Start of Entries provided

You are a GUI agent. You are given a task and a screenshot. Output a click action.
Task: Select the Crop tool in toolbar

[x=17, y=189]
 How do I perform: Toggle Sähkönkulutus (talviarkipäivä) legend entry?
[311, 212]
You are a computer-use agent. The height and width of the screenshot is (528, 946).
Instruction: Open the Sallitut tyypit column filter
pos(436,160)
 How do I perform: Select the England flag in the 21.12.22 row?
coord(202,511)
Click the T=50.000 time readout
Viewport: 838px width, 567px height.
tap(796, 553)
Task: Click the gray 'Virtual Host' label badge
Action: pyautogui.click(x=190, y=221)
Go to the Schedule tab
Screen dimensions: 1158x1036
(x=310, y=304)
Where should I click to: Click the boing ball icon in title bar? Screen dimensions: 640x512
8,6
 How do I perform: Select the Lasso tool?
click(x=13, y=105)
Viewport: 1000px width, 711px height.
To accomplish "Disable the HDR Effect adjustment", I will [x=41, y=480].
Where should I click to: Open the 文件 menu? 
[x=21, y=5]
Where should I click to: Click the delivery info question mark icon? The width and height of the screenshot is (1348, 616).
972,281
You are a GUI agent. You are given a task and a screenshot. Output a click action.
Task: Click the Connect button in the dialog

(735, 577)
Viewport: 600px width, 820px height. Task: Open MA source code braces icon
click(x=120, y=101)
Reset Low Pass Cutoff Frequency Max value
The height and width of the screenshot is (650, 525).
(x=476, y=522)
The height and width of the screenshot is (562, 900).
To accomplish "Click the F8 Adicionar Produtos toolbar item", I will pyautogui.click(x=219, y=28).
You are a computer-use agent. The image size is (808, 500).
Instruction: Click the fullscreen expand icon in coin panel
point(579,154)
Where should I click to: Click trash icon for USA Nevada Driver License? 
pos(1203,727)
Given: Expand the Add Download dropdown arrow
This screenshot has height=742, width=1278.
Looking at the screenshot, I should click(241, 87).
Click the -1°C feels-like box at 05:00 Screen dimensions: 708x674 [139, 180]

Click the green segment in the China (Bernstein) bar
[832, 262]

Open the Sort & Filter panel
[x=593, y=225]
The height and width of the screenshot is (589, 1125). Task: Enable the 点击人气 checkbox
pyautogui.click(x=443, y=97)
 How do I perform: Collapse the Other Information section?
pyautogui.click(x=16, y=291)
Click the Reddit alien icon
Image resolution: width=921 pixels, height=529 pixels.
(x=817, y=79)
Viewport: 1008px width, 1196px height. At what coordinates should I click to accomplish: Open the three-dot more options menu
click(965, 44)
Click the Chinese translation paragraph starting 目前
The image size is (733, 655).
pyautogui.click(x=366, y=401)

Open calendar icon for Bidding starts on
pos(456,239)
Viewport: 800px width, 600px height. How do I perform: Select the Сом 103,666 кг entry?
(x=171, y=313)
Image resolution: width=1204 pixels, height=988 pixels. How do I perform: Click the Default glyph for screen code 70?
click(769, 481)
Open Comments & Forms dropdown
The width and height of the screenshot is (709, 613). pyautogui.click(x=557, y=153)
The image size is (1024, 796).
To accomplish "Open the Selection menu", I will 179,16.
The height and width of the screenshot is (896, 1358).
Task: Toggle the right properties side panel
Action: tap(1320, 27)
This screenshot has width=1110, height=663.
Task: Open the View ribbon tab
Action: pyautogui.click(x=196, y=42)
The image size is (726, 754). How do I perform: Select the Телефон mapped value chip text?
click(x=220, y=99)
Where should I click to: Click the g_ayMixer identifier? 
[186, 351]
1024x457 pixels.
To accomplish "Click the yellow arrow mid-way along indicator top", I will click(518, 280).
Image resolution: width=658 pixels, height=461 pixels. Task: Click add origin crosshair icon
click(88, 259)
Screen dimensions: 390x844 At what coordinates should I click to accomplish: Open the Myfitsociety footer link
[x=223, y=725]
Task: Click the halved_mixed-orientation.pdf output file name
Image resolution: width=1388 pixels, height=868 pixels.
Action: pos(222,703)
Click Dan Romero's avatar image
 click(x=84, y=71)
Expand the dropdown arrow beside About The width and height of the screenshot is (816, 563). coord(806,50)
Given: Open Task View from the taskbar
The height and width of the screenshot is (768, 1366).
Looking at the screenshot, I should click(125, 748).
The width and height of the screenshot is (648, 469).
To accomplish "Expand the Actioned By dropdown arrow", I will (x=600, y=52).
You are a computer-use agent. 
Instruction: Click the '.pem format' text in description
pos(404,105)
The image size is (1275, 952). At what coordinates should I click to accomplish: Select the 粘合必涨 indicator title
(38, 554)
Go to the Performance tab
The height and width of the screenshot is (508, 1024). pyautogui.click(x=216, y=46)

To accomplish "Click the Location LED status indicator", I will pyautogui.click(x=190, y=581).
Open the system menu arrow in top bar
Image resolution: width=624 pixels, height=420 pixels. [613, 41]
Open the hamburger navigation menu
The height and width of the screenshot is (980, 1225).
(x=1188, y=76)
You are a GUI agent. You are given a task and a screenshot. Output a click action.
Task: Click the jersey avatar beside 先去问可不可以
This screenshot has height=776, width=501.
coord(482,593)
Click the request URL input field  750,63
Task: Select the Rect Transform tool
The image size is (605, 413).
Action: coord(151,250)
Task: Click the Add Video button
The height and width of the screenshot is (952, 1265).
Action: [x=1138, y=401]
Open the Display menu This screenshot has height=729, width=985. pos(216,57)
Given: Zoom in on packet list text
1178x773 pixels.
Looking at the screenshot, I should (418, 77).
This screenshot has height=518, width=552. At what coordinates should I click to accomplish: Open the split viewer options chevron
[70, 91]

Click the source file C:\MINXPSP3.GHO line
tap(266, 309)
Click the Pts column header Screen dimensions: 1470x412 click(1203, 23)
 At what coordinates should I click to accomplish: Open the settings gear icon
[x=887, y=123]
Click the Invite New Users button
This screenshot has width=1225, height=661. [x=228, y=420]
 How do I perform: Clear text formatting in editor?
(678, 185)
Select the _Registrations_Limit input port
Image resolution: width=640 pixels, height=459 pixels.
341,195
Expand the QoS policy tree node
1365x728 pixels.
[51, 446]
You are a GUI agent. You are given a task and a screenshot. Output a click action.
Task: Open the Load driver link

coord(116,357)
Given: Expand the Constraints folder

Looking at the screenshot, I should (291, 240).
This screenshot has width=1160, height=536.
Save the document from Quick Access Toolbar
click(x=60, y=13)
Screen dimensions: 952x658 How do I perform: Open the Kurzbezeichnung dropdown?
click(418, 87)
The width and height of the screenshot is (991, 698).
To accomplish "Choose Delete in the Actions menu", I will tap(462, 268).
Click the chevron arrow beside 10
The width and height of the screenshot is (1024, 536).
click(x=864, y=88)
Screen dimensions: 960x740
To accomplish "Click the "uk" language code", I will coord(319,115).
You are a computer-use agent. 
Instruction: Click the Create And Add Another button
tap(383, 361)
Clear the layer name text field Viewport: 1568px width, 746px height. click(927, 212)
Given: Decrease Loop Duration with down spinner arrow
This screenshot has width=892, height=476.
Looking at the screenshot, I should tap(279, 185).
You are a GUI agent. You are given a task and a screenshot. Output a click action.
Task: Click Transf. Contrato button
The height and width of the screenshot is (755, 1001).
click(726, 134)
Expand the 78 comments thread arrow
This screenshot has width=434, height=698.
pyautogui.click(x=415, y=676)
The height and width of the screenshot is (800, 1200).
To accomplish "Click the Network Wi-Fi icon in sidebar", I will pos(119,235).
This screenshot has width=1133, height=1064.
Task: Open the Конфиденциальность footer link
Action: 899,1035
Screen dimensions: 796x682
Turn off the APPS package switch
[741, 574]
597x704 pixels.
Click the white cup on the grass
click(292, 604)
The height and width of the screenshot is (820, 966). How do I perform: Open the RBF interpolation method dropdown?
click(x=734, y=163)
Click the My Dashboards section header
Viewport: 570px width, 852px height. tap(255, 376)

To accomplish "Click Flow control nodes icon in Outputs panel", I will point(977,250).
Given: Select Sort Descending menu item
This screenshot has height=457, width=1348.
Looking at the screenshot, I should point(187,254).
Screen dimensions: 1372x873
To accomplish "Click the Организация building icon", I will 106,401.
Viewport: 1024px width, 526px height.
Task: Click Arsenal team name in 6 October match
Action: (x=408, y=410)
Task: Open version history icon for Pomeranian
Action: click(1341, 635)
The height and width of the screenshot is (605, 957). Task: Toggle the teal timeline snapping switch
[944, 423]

End of Entries provided

Exercise directions
Using the entries above, give again exactly the lines from the line holding "This screenshot has width=892, height=476." through the line holding "The height and width of the screenshot is (800, 1200).". Include both end lines and nothing else.

Result
This screenshot has width=892, height=476.
Looking at the screenshot, I should tap(279, 185).
You are a GUI agent. You are given a task and a screenshot. Output a click action.
Task: Click Transf. Contrato button
The height and width of the screenshot is (755, 1001).
click(726, 134)
Expand the 78 comments thread arrow
This screenshot has width=434, height=698.
pyautogui.click(x=415, y=676)
The height and width of the screenshot is (800, 1200).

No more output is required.